If you are involved in a motor vehicle accident with a driver who was not insured, you can still make an ICBC claim, but the process can be a little more complicated.
All drivers in British Columbia are required to take out an insurance policy with the Insurance Corporation of British Columbia, known more commonly as ‘ICBC’.
Unfortunately there are drivers on our roads who do not have valid insurance. Sometimes these drivers are fully aware that they are uninsured. Other times it is an oversight – for example, their insurance policy lapsed and they forgot to renew it, or they mistakenly believed they were insured on their friend’s policy.
Either way, if you are involved in a motor vehicle accident with an uninsured driver, it might cause you some concern. This is because ordinarily, if you are injured as a result of another driver’s negligence, you will pursue a claim against that individual. Their third-party liability insurance will then cover the cost of the claim.
Uninsured driver claims
But where does this leave you if the driver does not have an insurance policy? Or perhaps their indemnity cover is not large enough to cover the cost, meaning the person at fault is underinsured?

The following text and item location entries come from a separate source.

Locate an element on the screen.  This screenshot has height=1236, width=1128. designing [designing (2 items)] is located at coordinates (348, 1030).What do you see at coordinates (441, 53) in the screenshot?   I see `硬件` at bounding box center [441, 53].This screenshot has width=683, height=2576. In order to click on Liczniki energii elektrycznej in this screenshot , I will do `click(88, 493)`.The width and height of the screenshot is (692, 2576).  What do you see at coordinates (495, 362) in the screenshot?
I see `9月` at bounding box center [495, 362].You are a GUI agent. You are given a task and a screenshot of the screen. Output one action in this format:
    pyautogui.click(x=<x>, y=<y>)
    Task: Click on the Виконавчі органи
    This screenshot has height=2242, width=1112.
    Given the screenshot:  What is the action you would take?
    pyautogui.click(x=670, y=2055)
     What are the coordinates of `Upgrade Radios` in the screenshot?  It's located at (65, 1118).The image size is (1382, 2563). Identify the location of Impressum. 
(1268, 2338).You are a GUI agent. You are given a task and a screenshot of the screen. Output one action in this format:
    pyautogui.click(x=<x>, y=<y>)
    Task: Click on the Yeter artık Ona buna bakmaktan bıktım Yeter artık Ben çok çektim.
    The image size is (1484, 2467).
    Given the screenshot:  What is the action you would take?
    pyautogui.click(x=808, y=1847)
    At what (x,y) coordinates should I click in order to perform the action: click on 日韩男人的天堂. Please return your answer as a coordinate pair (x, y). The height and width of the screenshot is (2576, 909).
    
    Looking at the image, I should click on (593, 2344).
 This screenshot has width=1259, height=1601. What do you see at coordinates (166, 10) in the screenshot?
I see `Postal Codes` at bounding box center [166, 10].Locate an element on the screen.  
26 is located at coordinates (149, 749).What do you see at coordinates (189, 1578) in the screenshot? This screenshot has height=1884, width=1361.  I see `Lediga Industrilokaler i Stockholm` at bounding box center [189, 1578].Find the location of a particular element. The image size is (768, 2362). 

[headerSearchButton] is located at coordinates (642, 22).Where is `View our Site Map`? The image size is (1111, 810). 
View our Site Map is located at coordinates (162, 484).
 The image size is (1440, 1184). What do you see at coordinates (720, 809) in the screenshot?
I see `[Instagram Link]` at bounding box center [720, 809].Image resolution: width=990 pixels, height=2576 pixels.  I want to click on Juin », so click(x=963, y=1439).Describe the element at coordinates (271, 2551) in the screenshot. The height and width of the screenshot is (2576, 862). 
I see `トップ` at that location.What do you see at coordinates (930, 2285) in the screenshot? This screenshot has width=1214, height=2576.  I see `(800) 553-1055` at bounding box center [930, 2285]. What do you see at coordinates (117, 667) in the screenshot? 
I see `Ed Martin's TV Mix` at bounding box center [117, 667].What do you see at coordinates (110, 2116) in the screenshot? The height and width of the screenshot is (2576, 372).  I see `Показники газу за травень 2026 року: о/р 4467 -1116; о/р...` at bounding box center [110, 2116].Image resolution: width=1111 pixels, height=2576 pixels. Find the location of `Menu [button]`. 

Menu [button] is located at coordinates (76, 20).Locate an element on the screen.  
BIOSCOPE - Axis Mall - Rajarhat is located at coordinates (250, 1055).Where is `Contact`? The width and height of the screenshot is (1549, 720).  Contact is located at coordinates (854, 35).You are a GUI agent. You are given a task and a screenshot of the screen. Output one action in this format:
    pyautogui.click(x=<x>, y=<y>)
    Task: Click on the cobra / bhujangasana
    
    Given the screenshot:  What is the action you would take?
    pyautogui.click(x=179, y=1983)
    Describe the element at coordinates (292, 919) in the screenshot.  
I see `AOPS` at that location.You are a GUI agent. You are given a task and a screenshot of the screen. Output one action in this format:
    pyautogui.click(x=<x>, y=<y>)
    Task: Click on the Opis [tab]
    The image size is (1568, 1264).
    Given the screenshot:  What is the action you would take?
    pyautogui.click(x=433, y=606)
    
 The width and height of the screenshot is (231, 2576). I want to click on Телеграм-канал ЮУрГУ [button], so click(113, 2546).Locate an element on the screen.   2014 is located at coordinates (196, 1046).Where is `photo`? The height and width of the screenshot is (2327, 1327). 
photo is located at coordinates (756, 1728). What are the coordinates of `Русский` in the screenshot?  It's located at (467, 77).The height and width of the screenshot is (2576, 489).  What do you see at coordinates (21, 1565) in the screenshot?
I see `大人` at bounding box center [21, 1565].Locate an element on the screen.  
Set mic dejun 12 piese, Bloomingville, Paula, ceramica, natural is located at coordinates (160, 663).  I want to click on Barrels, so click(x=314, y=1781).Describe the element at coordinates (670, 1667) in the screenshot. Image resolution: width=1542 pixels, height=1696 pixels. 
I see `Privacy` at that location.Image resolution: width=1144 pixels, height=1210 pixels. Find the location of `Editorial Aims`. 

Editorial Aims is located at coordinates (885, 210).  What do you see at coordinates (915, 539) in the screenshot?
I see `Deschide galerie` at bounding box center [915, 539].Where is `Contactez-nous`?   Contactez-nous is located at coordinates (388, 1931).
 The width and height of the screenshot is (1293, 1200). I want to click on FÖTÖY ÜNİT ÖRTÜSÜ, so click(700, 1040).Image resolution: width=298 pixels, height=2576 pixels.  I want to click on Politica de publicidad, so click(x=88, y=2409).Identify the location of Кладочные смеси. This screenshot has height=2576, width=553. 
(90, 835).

Thankfully ICBC recognizes that anyone who is injured in an accident that was not their fault is entitled to compensation, including those who are harmed by an uninsured driver. In such circumstances you can –
- Recover Part 7 benefits (which can also be recovered even if you were at fault for the accident). These benefits cover necessary medical and rehabilitation costs up to $150,000.
- Make a personal injury claim under Section 20 of the Vehicle (Insurance) Act (which is only possible if the other driver was at fault for the accident.
However, your claim will be limited to $200,000, which is the extent of cover provided under a Basic Autoplan policy. If you want to claim more than this, you must try to collect compensation directly from the driver at fault. If the driver cannot pay, you may be able to claim further compensation via the Underinsured Motorist Protection (UMP) scheme.
Nevertheless, this is a complicated process. You must provide proof to ICBC that you have tried to obtain further compensation. There are also strict time limits to adhere to, and ICBC may reduce your Part 7 benefits if you have other insurance policies which will pay out, such as Employment Insurance.
Due to these complexities, it is always recommended that you ask a personal injury lawyer to help you with an ICBC claim, particularly if it involves an uninsured driver. A lawyer will handle the entire claim on your behalf, working to ensure you receive the compensation and benefits you are rightfully entitled to.